Use the Integral Test to determine whether the given series converges or diverges. Before you apply the test, be sure that the hypotheses are satisfied.$$\sum_{n=1}^{\infty} e^{-n}$$

Answer

**step1 Identify the corresponding function and check continuity**

To apply the Integral Test, we first need to identify a continuous, positive, and decreasing function $$f(x)$$ that corresponds to the terms of the given series. The given series is $$\sum_{n=1}^{\infty} e^{-n}$$. The terms of the series are $$a_n = e^{-n}$$. So, we can define our function as $$f(x) = e^{-x}$$. This function is continuous for all real numbers, including the interval $$[1, \infty)$$, because exponential functions are always continuous.

$$f(x) = e^{-x}$$

**step2 Check positivity and decreasing nature of the function**

Next, we must verify if the function $$f(x) = e^{-x}$$ is positive and decreasing on the interval $$[1, \infty)$$.

For positivity: Since $$e$$ is a positive number (approximately 2.718), any power of $$e$$ is also positive. Therefore, $$e^{-x} = \frac{1}{e^x}$$ will always be positive for any real number $$x$$. Specifically, for $$x \geq 1$$, $$f(x) > 0$$.

For decreasing nature: A function is decreasing if its derivative is negative. Let's find the derivative of $$f(x)$$.

$$f'(x) = \frac{d}{dx}(e^{-x}) = -e^{-x}$$

Since $$e^{-x}$$ is always positive, $$-e^{-x}$$ will always be negative. Thus, $$f'(x) < 0$$ for all $$x$$. This confirms that $$f(x) = e^{-x}$$ is a decreasing function on the interval $$[1, \infty)$$.
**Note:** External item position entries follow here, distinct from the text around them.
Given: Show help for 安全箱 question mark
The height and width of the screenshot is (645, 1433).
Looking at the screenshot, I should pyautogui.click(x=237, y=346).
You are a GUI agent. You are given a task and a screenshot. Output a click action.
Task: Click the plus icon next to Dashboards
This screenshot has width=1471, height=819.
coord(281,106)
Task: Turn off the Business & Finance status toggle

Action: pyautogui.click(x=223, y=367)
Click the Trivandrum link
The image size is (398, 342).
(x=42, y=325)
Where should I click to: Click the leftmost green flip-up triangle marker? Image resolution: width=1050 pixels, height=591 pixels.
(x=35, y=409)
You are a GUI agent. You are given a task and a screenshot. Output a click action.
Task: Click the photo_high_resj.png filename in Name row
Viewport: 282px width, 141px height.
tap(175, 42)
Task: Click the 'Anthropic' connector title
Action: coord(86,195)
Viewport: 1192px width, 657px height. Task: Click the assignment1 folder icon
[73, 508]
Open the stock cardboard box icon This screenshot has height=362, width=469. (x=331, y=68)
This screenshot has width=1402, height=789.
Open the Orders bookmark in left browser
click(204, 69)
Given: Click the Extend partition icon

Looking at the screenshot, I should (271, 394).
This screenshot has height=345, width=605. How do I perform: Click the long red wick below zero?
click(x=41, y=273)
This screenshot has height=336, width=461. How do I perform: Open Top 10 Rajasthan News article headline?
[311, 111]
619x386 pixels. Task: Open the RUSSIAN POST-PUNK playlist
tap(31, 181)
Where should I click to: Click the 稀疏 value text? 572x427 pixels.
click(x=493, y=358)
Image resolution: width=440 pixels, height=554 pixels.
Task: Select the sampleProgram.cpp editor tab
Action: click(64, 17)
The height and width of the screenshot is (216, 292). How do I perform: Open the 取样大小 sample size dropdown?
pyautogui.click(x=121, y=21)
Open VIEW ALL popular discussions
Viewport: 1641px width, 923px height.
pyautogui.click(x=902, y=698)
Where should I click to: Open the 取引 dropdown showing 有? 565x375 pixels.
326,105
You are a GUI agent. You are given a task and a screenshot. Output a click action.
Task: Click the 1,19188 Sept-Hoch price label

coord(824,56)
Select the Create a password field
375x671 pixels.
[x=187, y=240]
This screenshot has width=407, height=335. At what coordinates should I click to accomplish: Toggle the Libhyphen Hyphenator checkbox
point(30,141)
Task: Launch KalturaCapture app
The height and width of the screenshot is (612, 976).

Since all three conditions (positive, continuous, and decreasing) are met, we can proceed with the Integral Test.

**step3 Evaluate the improper integral**

Now we evaluate the improper integral $$\int_{1}^{\infty} f(x) dx$$. This integral is defined as a limit:

$$\int_{1}^{\infty} e^{-x} dx = \lim_{b \to \infty} \int_{1}^{b} e^{-x} dx$$

First, we find the antiderivative of $$e^{-x}$$, which is $$-e^{-x}$$. Then we evaluate the definite integral from 1 to $$b$$.

$$\int_{1}^{b} e^{-x} dx = [-e^{-x}]_{1}^{b} = (-e^{-b}) - (-e^{-1})$$

$$= -e^{-b} + e^{-1} = \frac{1}{e} - \frac{1}{e^b}$$

Now, we take the limit as $$b$$ approaches infinity.

$$\lim_{b \to \infty} \left( \frac{1}{e} - \frac{1}{e^b} \right)$$

As $$b$$ approaches infinity, $$e^b$$ grows infinitely large, so $$\frac{1}{e^b}$$ approaches 0.

$$\lim_{b \to \infty} \left( \frac{1}{e} - \frac{1}{e^b} \right) = \frac{1}{e} - 0 = \frac{1}{e}$$

Since the improper integral converges to a finite value ($$\frac{1}{e}$$), the Integral Test tells us that the corresponding series also converges.

**step4 Conclude convergence or divergence**

Based on the Integral Test, if the improper integral $$\int_{1}^{\infty} f(x) dx$$ converges, then the series $$\sum_{n=1}^{\infty} a_n$$ also converges. We found that the integral $$\int_{1}^{\infty} e^{-x} dx$$ converges to $$\frac{1}{e}$$. Therefore, the given series converges.